4. **"Un-do the Change" to find the Secret Helpers:** To find $u_1$ and $u_2$ themselves, we have to do "anti-differentiation" (which is called integration!). This is like unwinding a toy car to see where it started.
* For $u_1$: We notice that if we let $p = 1-e^{-2x}$, then its change $dp = 2e^{-2x} dx$. So, $u_1 = \int \frac{1}{p} dp = \ln|p| = \ln|1-e^{-2x}|$.
* For $u_2$: This one is a bit trickier! We can rewrite it as $\int -\frac{2e^{2x}}{e^{2x}-1} dx$. If we let $q = e^{2x}-1$, then its change $dq = 2e^{2x} dx$. So, $u_2 = \int -\frac{1}{q} dq = -\ln|q| = -\ln|e^{2x}-1|$.

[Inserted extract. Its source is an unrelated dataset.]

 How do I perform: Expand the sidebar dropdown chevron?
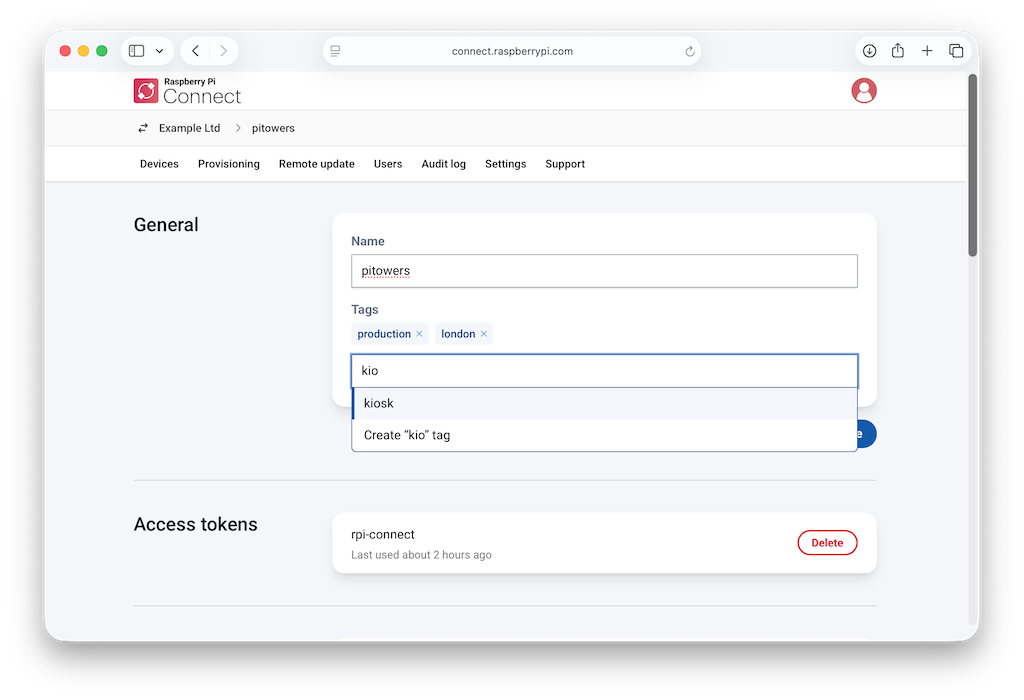click(159, 51)
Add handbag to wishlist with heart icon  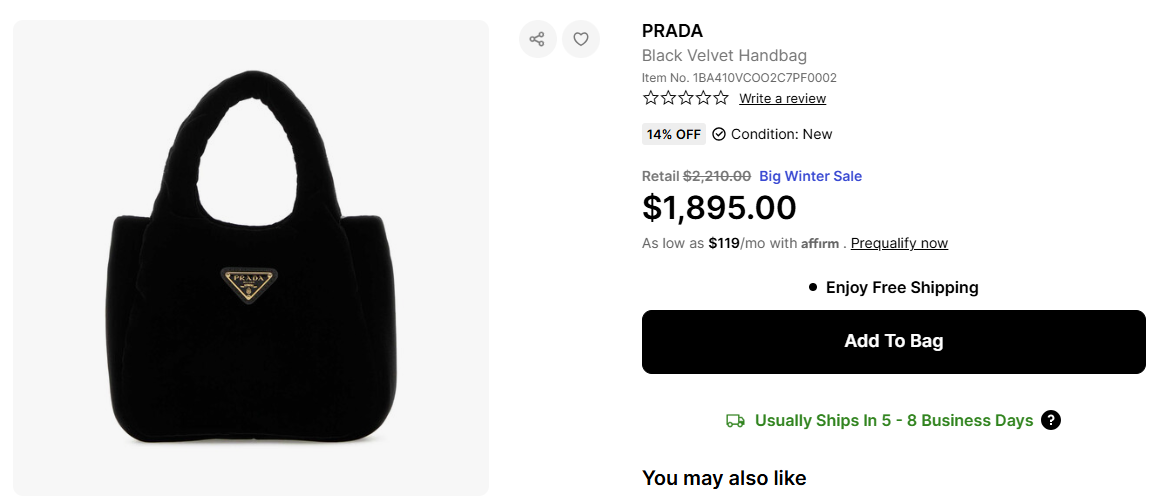click(581, 39)
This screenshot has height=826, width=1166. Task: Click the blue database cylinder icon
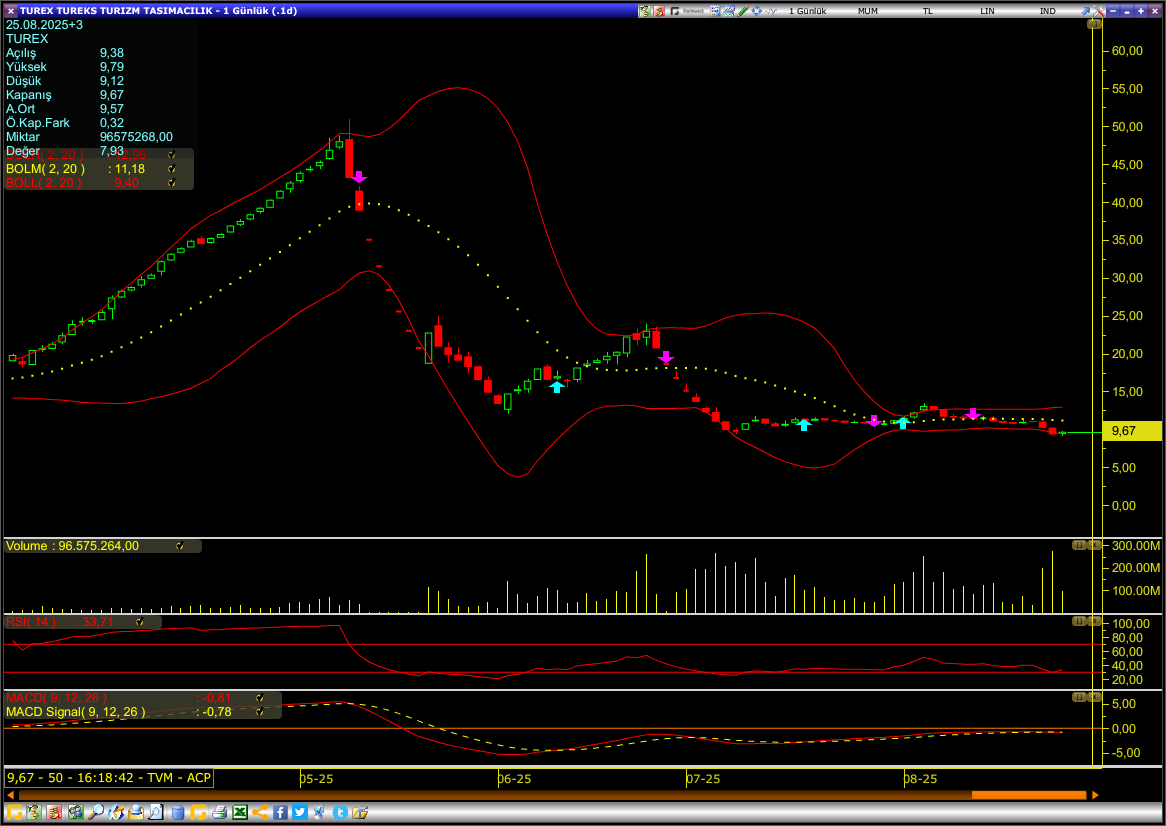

5. **Put it all Together for the Special Answer:** Finally, we combine our secret helper functions with our basic wiggle solutions to get the special answer to the original puzzle!
$y_p = u_1 y_1 + u_2 y_2$
$y_p = (\ln|1-e^{-2x}|) \cdot e^x + (-\ln|e^{2x}-1|) \cdot e^{-x}$
So, the particular solution is $y_p = e^x \ln|1-e^{-2x}| - e^{-x} \ln|e^{2x}-1|$.